"Lebanon has had a very bad harvest, which means that food prices are rising, making it very hard for the very poorest in society," he said.
"That is why the labour unions called for this protest to take place today."
Pro-government political groups and labour unions called on people to ignore the strike, while the opposition called on people to join a demonstration in Beirut later on Wednesday.
|Siniora has come under increasing pressure |
from the Hezbollah-led opposition [AFP]
Labour unions at Beirut airport were taking part in the one-day strike, announcing a six-hour work stoppage starting mid-morning.
The strike has so far been largely confined to Shia Muslim areas of Beirut and its southern suburbs, where Hezbollah has strong support.

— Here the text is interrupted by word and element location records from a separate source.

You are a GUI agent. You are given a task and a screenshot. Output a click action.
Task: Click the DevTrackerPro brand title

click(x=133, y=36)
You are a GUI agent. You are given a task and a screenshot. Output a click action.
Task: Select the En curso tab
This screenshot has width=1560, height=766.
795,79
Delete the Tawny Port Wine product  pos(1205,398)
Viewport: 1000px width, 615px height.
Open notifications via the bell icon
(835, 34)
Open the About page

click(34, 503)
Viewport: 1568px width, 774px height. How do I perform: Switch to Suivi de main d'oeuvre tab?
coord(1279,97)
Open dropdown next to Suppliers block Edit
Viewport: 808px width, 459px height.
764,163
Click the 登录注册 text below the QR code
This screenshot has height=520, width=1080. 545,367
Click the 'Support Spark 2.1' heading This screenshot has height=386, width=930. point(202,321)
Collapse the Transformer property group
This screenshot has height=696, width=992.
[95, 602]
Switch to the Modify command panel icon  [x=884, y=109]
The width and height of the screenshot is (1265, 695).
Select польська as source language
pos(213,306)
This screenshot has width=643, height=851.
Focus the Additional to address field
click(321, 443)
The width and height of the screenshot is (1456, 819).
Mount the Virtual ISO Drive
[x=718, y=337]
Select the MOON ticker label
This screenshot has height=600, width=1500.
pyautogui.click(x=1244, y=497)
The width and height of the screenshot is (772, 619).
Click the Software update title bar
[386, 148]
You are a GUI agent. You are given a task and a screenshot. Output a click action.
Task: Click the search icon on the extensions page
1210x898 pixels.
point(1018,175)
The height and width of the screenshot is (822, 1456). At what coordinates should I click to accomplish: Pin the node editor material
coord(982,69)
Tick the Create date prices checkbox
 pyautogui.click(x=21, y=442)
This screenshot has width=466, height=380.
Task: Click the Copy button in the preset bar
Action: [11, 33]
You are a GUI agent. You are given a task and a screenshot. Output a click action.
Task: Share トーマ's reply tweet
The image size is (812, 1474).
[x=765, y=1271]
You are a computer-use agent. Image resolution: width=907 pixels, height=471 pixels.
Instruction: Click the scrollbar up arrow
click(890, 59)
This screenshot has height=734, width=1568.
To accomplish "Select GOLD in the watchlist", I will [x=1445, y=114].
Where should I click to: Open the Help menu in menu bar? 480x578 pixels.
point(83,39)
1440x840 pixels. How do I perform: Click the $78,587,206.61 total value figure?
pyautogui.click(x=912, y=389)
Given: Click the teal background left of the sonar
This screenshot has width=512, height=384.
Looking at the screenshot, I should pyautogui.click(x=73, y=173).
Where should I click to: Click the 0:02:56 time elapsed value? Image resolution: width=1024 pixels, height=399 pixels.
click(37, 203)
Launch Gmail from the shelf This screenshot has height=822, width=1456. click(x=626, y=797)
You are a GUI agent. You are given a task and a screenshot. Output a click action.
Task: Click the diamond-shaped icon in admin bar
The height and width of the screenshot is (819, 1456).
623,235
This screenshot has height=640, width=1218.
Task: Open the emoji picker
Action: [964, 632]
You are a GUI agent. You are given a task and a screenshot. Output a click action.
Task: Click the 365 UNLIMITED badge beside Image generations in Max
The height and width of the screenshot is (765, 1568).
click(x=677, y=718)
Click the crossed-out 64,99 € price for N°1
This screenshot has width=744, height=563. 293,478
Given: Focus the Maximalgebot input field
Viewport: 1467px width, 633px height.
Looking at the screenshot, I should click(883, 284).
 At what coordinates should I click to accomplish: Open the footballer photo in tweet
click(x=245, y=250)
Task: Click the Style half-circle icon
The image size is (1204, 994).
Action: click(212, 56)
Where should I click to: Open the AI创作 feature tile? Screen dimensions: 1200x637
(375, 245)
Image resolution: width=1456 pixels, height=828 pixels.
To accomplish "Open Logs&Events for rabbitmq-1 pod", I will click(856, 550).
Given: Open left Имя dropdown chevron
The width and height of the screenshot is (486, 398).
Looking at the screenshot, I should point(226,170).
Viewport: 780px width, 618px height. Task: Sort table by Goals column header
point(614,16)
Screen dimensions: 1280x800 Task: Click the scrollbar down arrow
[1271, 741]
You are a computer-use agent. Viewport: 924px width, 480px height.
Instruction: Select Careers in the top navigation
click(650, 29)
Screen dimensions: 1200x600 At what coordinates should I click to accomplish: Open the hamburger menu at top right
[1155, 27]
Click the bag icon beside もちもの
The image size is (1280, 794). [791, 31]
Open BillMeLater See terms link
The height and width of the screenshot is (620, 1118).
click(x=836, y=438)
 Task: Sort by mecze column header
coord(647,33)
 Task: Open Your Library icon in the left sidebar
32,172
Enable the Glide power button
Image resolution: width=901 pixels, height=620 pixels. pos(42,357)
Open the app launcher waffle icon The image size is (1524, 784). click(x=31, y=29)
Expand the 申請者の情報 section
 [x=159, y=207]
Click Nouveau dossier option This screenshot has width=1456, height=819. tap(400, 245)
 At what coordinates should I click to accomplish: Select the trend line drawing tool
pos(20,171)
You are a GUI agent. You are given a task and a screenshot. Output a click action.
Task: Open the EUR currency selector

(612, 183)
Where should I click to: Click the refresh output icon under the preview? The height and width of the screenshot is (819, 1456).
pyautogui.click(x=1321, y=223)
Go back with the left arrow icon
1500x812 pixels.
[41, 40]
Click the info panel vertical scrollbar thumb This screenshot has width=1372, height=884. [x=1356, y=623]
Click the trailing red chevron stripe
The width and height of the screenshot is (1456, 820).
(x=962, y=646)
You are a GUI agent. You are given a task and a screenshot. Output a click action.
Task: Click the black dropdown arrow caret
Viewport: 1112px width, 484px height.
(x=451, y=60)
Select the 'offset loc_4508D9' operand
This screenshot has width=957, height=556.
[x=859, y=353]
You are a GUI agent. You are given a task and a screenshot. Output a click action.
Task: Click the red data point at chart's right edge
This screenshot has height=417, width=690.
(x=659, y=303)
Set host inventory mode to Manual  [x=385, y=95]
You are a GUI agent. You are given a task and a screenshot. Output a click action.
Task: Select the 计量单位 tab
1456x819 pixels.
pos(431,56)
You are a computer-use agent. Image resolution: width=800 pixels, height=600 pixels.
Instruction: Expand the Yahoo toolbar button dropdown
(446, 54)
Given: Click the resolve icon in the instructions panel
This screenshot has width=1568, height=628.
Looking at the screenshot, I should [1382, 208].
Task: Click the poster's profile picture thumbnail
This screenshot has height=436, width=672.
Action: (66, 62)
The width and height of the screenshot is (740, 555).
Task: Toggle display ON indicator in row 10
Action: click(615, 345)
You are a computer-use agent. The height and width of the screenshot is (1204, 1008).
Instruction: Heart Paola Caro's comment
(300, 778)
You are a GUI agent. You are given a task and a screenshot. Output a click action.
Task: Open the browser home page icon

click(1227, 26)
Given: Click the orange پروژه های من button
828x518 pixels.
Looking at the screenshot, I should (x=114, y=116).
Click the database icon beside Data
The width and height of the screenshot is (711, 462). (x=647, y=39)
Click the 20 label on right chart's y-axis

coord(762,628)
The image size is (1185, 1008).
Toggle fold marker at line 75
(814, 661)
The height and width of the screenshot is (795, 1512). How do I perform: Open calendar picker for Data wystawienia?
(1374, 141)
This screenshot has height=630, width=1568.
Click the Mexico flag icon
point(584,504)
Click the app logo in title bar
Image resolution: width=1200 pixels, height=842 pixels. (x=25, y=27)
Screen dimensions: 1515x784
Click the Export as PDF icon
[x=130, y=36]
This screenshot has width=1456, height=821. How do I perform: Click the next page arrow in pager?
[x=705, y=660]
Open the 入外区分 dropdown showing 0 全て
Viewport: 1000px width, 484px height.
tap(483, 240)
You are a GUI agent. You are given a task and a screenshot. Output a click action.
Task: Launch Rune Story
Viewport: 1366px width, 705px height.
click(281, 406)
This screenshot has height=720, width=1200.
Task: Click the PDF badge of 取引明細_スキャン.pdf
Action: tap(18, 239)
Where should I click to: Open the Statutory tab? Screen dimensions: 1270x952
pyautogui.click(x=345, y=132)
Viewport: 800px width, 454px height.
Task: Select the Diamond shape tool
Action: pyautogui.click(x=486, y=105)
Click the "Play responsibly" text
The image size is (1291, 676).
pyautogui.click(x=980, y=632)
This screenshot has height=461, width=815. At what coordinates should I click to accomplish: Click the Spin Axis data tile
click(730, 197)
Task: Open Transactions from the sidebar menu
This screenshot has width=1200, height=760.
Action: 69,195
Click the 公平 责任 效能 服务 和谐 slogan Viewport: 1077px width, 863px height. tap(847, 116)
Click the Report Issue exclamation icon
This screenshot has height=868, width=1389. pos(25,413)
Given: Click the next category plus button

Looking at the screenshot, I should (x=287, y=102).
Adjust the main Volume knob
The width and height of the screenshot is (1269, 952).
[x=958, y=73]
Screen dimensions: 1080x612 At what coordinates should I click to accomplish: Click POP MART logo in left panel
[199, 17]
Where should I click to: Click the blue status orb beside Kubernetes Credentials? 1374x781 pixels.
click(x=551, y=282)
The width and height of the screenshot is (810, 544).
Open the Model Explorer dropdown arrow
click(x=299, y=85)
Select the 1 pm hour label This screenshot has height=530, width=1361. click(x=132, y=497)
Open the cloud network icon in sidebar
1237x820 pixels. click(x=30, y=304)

But in central Beirut, opposition supporters burned tyres only a few blocks from the office of Fouad Siniora, Lebanon's prime minister.
Opposition supporters have held a sit-in political demonstration in downtown Beirut since December 2006, shortly after Hezbollah pulled its representatives out of Siniora's cabinet.
The action comes a day after the Lebanese prosecutor-general declared that he intended to pursue people and institutions with Hezbollah's private telecommunications network.
The government says that the network is being used by Hezbollah for military purposes, calling it illegal and a threat to state security.
The Lebanese cabinet also decided to remove Beirut airport's security chief over alleged ties to Hezbollah.
That came after the ruling political bloc alleged that Hezbollah had stationed surveillance cameras close to the airport's runways.
Hezbollah and Shia political and religious leaders have rejected the government's allegations.
The Lebanese government says Hezbollah is trying to set up a state-within-a-state, while Hezbollah says the majority bloc in parliament is too close to the United States.
Hezbollah, which is supported by Syria and Iran, is listed as a terrorist group by the United States and Israel.
Lebanon has been without a president since November. The opposition has boycotted 17 parliamentary sessions to formally select a new president, citing problems with power sharing in the cabinet.